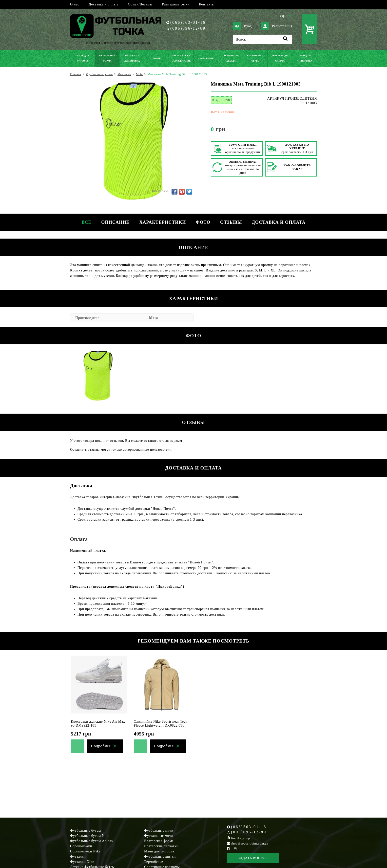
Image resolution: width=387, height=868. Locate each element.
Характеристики (163, 222)
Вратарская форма (159, 841)
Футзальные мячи (159, 836)
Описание (115, 222)
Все (86, 222)
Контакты (207, 4)
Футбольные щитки (160, 856)
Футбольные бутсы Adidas (91, 841)
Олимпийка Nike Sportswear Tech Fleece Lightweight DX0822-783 (161, 723)
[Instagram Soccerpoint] (235, 848)
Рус (290, 16)
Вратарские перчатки (161, 846)
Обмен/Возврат (140, 4)
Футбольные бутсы (85, 830)
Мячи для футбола (159, 851)
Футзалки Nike (82, 862)
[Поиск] (262, 39)
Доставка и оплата (103, 4)
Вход (242, 26)
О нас (74, 4)
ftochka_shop (240, 838)
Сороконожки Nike (85, 851)
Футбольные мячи (159, 830)
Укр (282, 16)
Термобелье (153, 862)
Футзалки (78, 856)
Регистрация (277, 26)
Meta (153, 318)
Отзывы (231, 222)
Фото (203, 222)
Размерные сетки (176, 4)
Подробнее (101, 746)
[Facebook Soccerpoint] (228, 848)
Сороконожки (81, 846)
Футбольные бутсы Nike (90, 836)
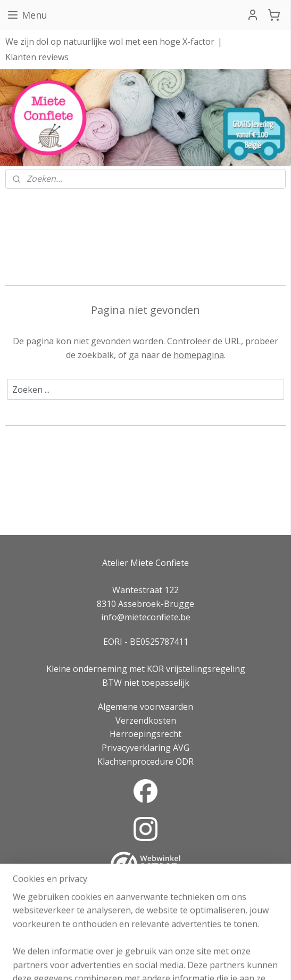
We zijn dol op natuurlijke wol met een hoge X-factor (110, 42)
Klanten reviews (37, 57)
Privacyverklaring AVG (145, 748)
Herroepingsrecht (145, 734)
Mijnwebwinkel (262, 960)
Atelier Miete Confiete (145, 563)
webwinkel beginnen (170, 960)
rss (129, 960)
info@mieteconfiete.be (146, 617)
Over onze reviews (146, 898)
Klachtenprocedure (135, 762)
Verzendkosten (146, 720)
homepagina (198, 354)
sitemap (106, 960)
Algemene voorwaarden (145, 707)
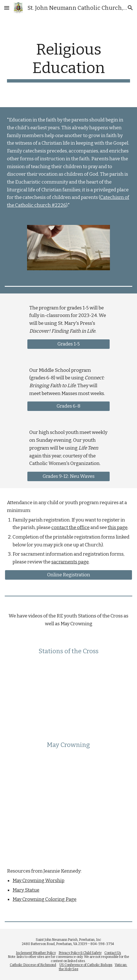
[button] (6, 8)
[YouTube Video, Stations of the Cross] (68, 691)
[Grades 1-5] (68, 344)
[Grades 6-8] (68, 406)
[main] (68, 61)
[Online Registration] (68, 575)
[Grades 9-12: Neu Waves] (68, 477)
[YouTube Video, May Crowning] (68, 795)
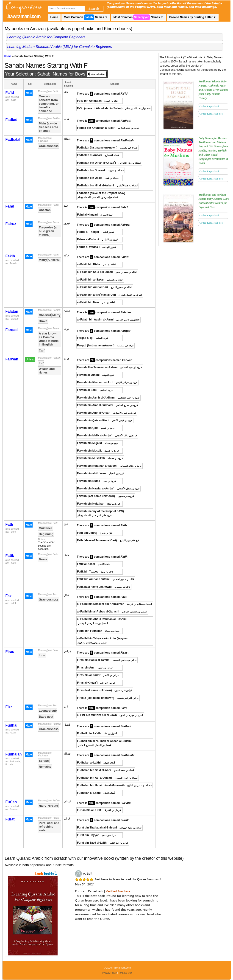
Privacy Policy (109, 973)
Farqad (11, 330)
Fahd (10, 206)
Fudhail (12, 725)
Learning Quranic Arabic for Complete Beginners (46, 37)
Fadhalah (13, 139)
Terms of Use (125, 973)
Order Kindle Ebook (211, 114)
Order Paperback (209, 107)
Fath (9, 524)
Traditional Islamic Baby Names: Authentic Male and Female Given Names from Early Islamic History (213, 90)
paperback (37, 865)
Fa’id (10, 92)
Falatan (12, 311)
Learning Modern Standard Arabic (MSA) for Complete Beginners (60, 47)
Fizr (8, 707)
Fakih (10, 256)
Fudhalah (13, 754)
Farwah (12, 359)
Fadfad (11, 120)
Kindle (57, 865)
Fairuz (11, 224)
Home (54, 17)
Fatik (10, 555)
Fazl (9, 596)
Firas (10, 652)
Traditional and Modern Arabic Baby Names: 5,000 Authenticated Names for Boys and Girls (214, 201)
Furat (10, 819)
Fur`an (11, 802)
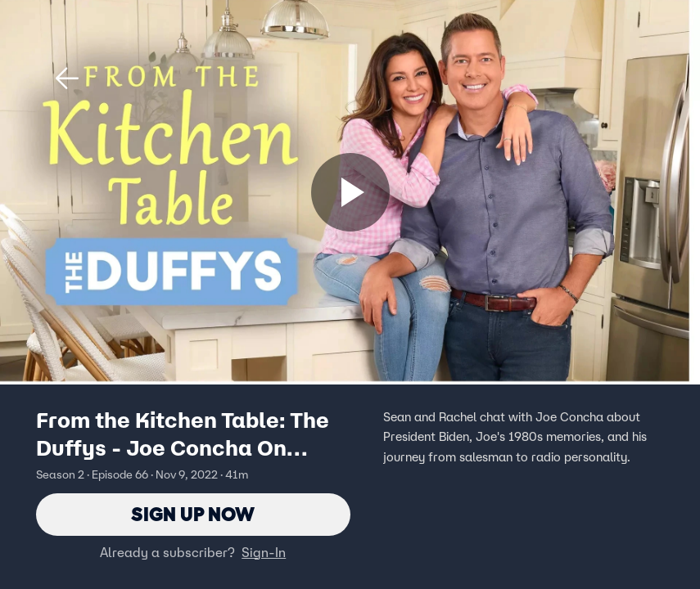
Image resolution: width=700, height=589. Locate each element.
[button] (67, 79)
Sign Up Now (192, 514)
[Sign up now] (350, 192)
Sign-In (264, 552)
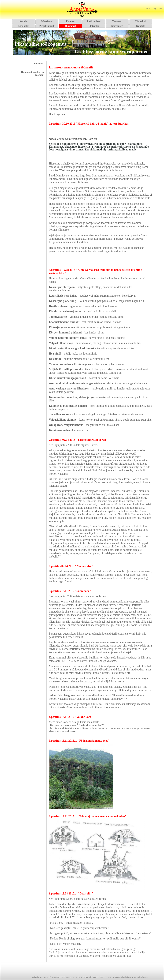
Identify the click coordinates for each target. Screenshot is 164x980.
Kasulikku (23, 26)
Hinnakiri (141, 21)
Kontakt (141, 26)
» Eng (154, 9)
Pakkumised (94, 21)
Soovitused (117, 26)
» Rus (160, 9)
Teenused (117, 21)
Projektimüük (47, 26)
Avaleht (24, 21)
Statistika (94, 26)
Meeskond (47, 21)
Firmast (70, 21)
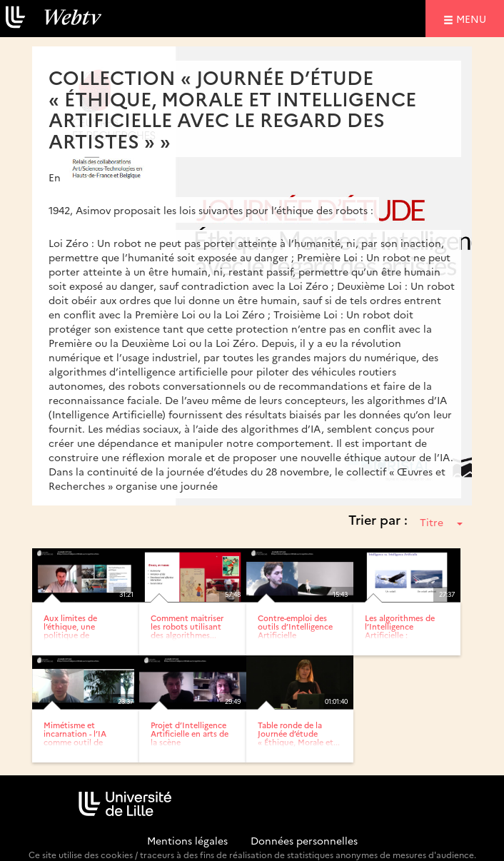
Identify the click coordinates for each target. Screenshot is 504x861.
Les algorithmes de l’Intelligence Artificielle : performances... (400, 630)
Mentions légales (187, 840)
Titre (441, 522)
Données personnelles (304, 840)
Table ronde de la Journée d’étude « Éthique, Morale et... (298, 733)
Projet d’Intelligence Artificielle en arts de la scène (189, 733)
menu (473, 18)
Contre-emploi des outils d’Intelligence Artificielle (295, 626)
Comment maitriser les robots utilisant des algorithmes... (187, 626)
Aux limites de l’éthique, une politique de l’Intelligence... (71, 630)
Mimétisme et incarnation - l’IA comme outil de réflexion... (75, 737)
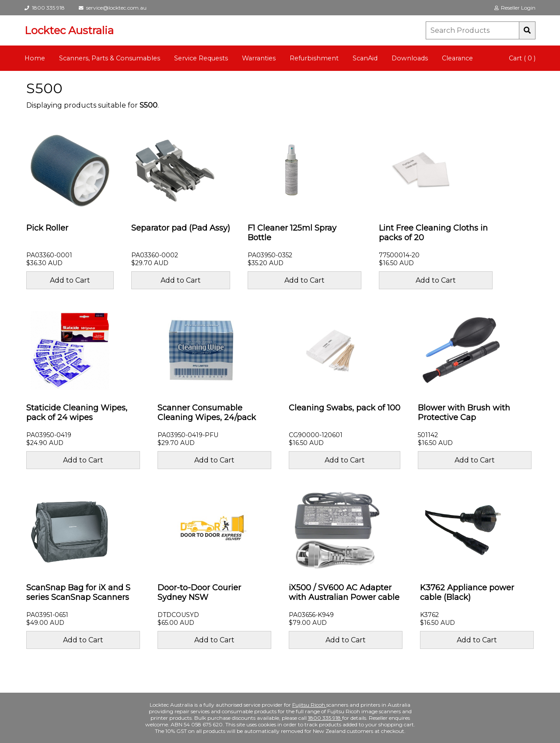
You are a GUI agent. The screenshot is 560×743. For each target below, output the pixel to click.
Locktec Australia (69, 30)
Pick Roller (47, 228)
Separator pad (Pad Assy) (181, 228)
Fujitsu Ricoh (309, 704)
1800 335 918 (45, 7)
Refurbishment (314, 58)
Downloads (410, 58)
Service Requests (201, 58)
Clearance (457, 58)
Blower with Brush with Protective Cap (464, 413)
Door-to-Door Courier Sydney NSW (199, 592)
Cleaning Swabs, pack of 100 (344, 408)
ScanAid (365, 58)
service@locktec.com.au (112, 7)
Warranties (259, 58)
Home (35, 58)
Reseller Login (515, 7)
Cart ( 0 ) (522, 58)
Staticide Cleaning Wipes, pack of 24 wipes (77, 413)
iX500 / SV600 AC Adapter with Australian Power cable (344, 592)
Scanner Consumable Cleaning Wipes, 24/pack (206, 413)
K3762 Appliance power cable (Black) (467, 592)
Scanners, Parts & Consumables (109, 58)
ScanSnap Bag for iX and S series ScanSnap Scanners (78, 592)
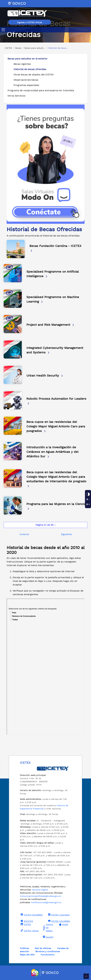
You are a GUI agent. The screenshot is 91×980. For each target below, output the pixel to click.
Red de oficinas (43, 948)
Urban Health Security (45, 375)
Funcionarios (47, 955)
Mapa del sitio (27, 955)
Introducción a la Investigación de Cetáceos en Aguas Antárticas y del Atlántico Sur (52, 452)
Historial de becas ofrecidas (30, 69)
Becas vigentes (22, 64)
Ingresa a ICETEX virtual (30, 22)
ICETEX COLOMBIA (31, 915)
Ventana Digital (40, 889)
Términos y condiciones (47, 951)
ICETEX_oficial (29, 931)
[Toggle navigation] (4, 30)
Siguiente (66, 534)
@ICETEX (27, 921)
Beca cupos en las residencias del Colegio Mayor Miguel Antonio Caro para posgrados (56, 426)
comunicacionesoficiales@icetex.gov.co (41, 896)
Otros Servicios (16, 95)
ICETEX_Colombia (58, 915)
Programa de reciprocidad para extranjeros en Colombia (41, 90)
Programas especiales (26, 85)
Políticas (24, 948)
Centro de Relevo (47, 928)
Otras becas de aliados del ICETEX (34, 75)
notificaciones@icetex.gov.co (46, 902)
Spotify (48, 937)
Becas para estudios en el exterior (27, 59)
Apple (63, 924)
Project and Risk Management (50, 325)
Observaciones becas (26, 80)
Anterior (25, 534)
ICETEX (25, 924)
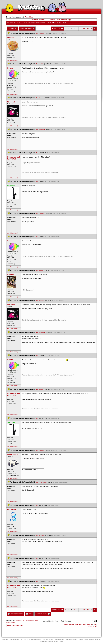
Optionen (13, 28)
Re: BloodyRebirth (42, 482)
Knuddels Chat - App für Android (23, 640)
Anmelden (29, 17)
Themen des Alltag (28, 23)
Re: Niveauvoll (40, 130)
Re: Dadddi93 (40, 64)
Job (61, 641)
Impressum (55, 641)
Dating (86, 640)
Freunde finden (59, 640)
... (80, 28)
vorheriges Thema (16, 614)
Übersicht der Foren (38, 20)
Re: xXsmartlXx (41, 535)
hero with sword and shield (30, 620)
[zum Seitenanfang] (12, 60)
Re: (37, 153)
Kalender (52, 20)
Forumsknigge (66, 20)
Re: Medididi (40, 300)
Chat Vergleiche (45, 641)
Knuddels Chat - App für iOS (44, 640)
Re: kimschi (40, 98)
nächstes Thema (43, 614)
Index (29, 614)
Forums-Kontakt (69, 624)
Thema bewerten (27, 28)
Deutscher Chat (7, 640)
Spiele (80, 640)
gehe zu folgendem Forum (51, 621)
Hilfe (58, 20)
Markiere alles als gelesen (15, 625)
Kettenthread (41, 23)
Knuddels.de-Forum (14, 23)
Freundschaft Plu (71, 640)
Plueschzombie (11, 622)
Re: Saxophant (41, 33)
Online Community (95, 640)
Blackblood (19, 620)
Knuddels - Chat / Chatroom (83, 624)
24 (87, 28)
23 (84, 28)
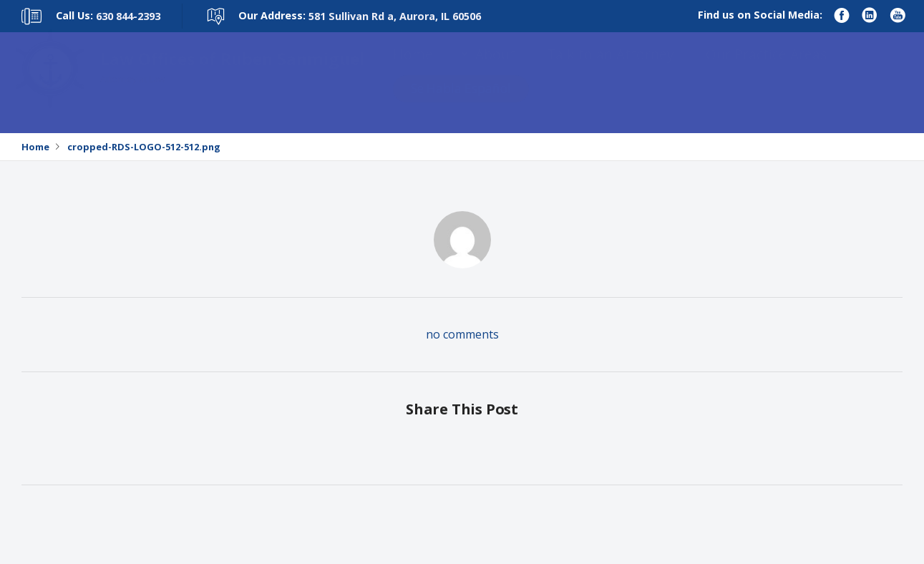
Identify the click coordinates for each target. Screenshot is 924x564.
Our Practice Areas (766, 68)
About (495, 68)
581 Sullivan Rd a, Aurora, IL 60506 (394, 16)
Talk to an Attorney (611, 68)
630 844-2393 (128, 16)
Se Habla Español (461, 102)
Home (413, 68)
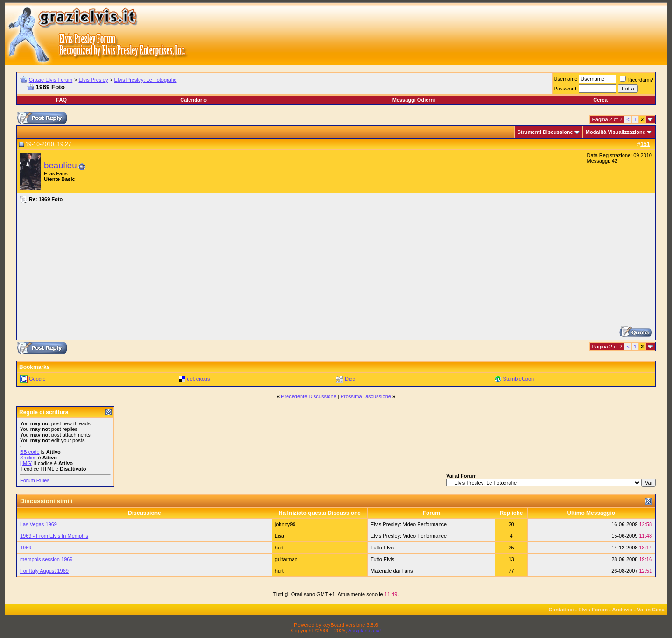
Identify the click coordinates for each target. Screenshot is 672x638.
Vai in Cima (651, 610)
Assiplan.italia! (364, 631)
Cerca (600, 100)
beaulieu (60, 165)
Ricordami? (637, 80)
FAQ (61, 100)
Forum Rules (35, 480)
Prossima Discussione (366, 396)
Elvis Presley (93, 80)
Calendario (193, 100)
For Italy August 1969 (44, 571)
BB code (30, 452)
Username (566, 79)
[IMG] (26, 463)
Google (37, 379)
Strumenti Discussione (545, 132)
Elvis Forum (593, 610)
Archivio (623, 610)
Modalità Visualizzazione (616, 132)
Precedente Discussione (308, 396)
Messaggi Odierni (414, 100)
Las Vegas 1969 (38, 524)
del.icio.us (198, 379)
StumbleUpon (518, 379)
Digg (350, 379)
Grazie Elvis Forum (51, 80)
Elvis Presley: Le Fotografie (146, 80)
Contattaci (561, 610)
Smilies (28, 458)
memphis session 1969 (46, 559)
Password (565, 89)
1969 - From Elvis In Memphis (54, 536)
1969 (26, 548)
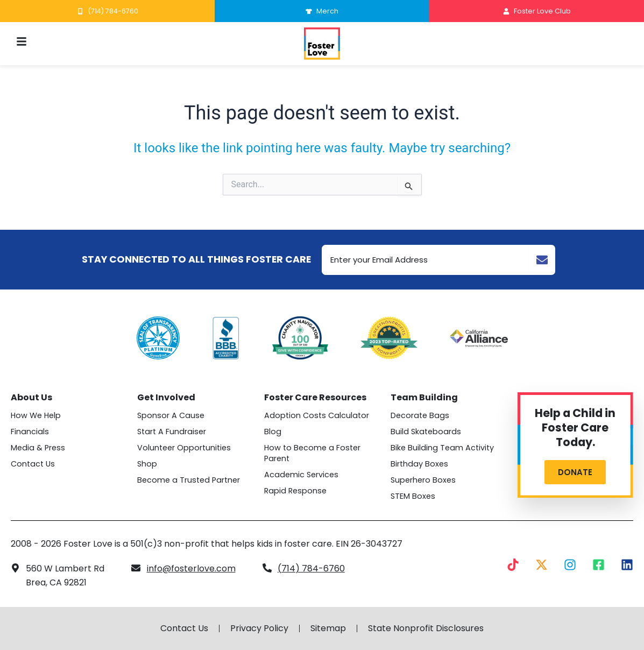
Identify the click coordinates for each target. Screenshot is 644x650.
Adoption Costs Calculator (316, 415)
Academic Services (301, 475)
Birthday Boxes (419, 464)
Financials (30, 432)
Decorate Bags (420, 415)
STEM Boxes (413, 496)
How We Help (36, 415)
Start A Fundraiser (172, 432)
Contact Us (33, 464)
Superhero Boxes (423, 480)
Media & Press (38, 448)
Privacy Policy (259, 628)
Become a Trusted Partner (188, 480)
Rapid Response (295, 491)
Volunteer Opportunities (184, 448)
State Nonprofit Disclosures (426, 628)
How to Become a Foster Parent (312, 453)
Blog (273, 432)
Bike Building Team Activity (442, 448)
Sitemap (328, 628)
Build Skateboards (426, 432)
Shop (147, 464)
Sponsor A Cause (171, 415)
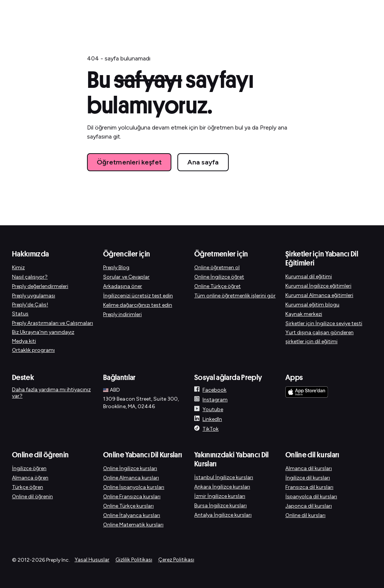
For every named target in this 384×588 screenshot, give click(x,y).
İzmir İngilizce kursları (220, 496)
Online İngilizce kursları (130, 468)
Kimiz (18, 267)
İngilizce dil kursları (308, 478)
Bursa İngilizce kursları (220, 505)
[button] (129, 162)
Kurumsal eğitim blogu (312, 305)
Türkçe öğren (27, 487)
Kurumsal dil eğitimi (309, 276)
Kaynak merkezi (304, 314)
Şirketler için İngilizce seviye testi (324, 323)
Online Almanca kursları (131, 478)
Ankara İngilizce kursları (222, 487)
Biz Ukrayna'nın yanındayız (43, 332)
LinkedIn (208, 419)
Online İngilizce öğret (219, 277)
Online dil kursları (305, 515)
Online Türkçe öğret (218, 286)
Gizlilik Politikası (134, 559)
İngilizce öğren (29, 468)
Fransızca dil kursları (309, 487)
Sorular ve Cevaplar (126, 277)
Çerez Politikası (176, 559)
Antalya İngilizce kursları (223, 515)
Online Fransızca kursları (132, 496)
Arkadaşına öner (123, 286)
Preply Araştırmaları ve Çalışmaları (52, 323)
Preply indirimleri (122, 314)
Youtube (208, 409)
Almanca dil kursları (309, 468)
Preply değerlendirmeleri (40, 286)
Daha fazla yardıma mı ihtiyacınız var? (51, 393)
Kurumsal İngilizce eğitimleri (318, 286)
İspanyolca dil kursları (311, 496)
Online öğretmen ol (217, 267)
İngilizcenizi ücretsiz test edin (138, 296)
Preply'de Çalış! (30, 305)
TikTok (206, 429)
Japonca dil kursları (309, 506)
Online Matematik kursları (133, 525)
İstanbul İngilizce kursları (224, 477)
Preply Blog (116, 267)
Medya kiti (24, 341)
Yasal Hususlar (92, 559)
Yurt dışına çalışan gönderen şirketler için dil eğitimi (320, 337)
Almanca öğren (30, 478)
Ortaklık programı (33, 350)
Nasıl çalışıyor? (30, 277)
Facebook (210, 390)
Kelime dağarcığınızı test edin (138, 305)
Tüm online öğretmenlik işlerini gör (235, 296)
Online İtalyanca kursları (132, 515)
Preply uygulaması (33, 296)
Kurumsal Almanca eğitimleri (319, 295)
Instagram (211, 400)
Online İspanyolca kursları (134, 487)
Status (20, 314)
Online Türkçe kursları (128, 506)
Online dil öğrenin (32, 496)
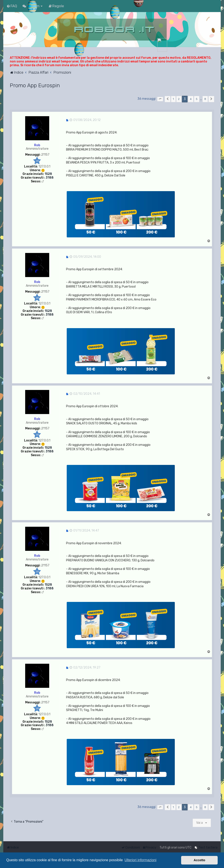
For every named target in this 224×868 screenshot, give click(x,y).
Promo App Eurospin (35, 85)
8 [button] (205, 99)
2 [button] (179, 99)
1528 (48, 174)
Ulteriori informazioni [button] (140, 860)
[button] (160, 99)
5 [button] (196, 99)
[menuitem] (12, 6)
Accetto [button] (199, 860)
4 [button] (191, 99)
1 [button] (173, 99)
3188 (49, 178)
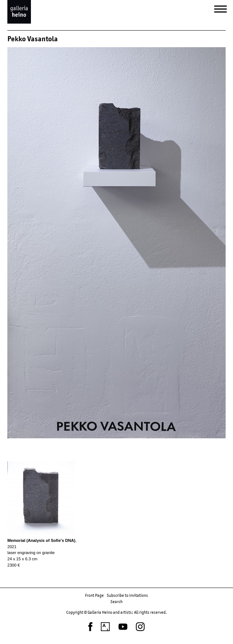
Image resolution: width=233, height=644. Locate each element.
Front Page (94, 595)
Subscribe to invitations (127, 595)
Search (116, 602)
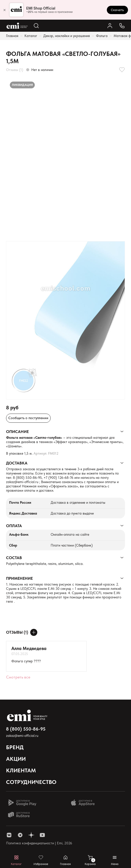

——————

(Stated task) Pick out every line in the listing above that contains the word "Presley" and copy each of those lines.

(Solution for this problem)
Elvis Presley (93, 80)
Elvis Presley: Le Fotografie (146, 80)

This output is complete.